An advantage to your suggestion on method C is that you could use smaller wires to each battery. The disadvantage it that there would be more connections. Connection failures are the most common failure in a working system. This usually comes from a failed wire terminal or lug crimp. Limiting the number of connections is a high priority in my personal opinion. But your method C would serve the same purpose. There are applications where your method C is a better choice, for example when the batteries can not be installed next to each other due to space constraints.

Option c also means any problem with a connection affects only one battery and will be easier to detect.

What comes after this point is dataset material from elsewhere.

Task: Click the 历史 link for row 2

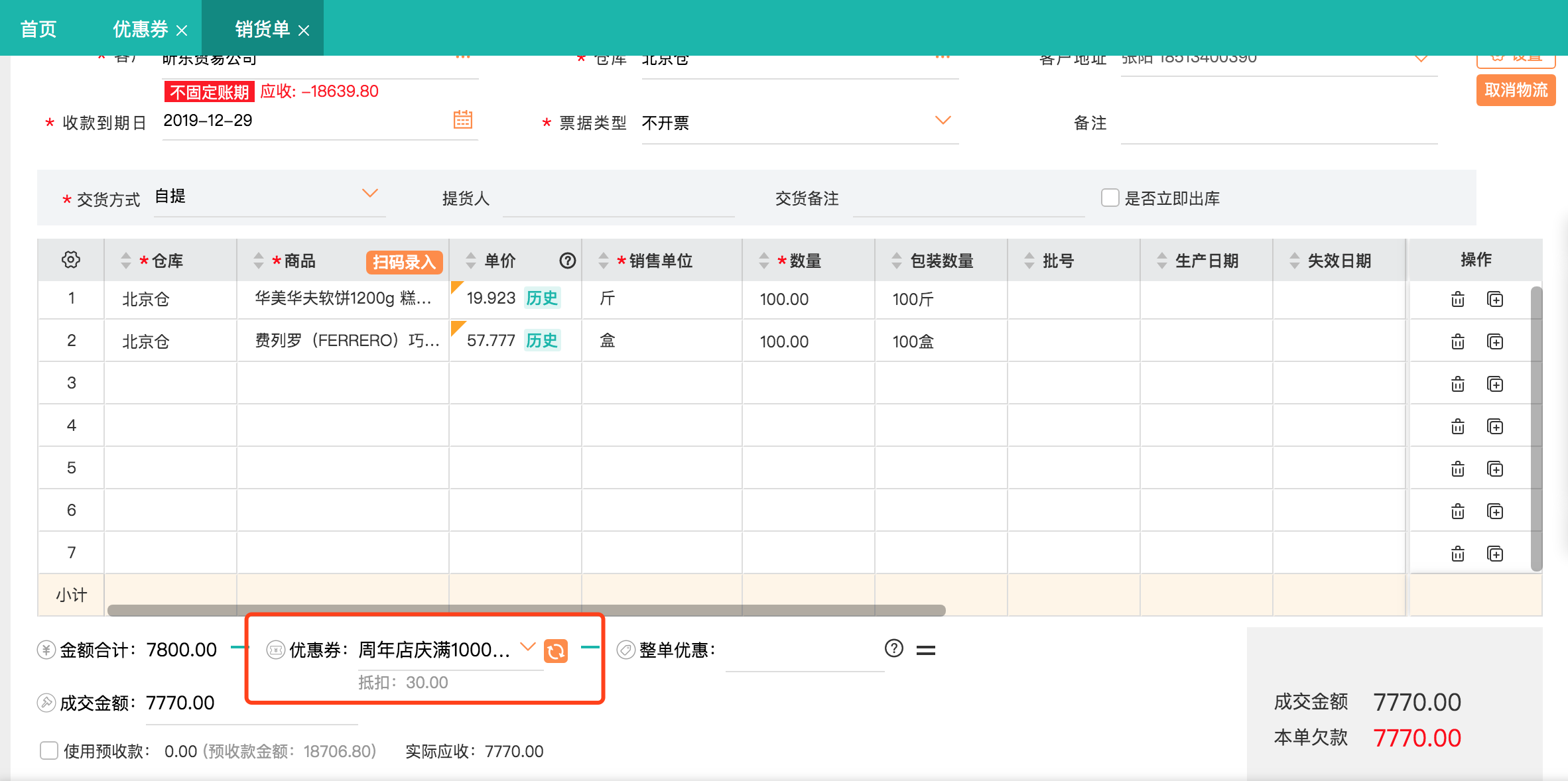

@offgridwanabe is spot on the way he describes is the only way to perfectly balance all the batteries traveling light is wrong

My batteries are connected with 1/8 in. x 5/8 in. copper buss bars, I think the resistance would be negligible. On the other hand, it would take very little effort to move one cable to the other battery. Good advice, thanks.👍👍

I came to make the same comment. Seems to also lend itself to safer isolation of one battery or the other: if for instance you want to work on one battery bank while the other continues to provide power.

If done by a professional who can guarantee twice as many crimps will all be done perfect. For the small gain in similarity I would rather see beginners do it with less crimps. Pro do not need this video.

Thanks for the warning. What about placing a fuse on each battery terminal directly to prevent this worst case?

@@hansonic2938 - Good Question. You Tube is full of ideas. No matter what you do, remember that no two batteries are the same. Also remembeer that the battery is part of the charging system. All batteries have an unwanted internal resitance. Lithium Ion batteries have a low internal resistance. You connect batteries in series to up the voltage. When connected in parallel the current is upped. A fuse would add to the resistance and lower the power delivered by a small amount. It would also become part of the charging system. I have a 48 volt golf cart with 4 12 volt lead acid batteries. I use a BatteryMINDer Model 483CEC1 48 V 3 Amp charger that pulsates the batteries. It is temperaturre limited and can stay on the cart charging 24/7 if I wanted. It charges overnight. The original charging system was left intact. I personally do not like paralleling at all.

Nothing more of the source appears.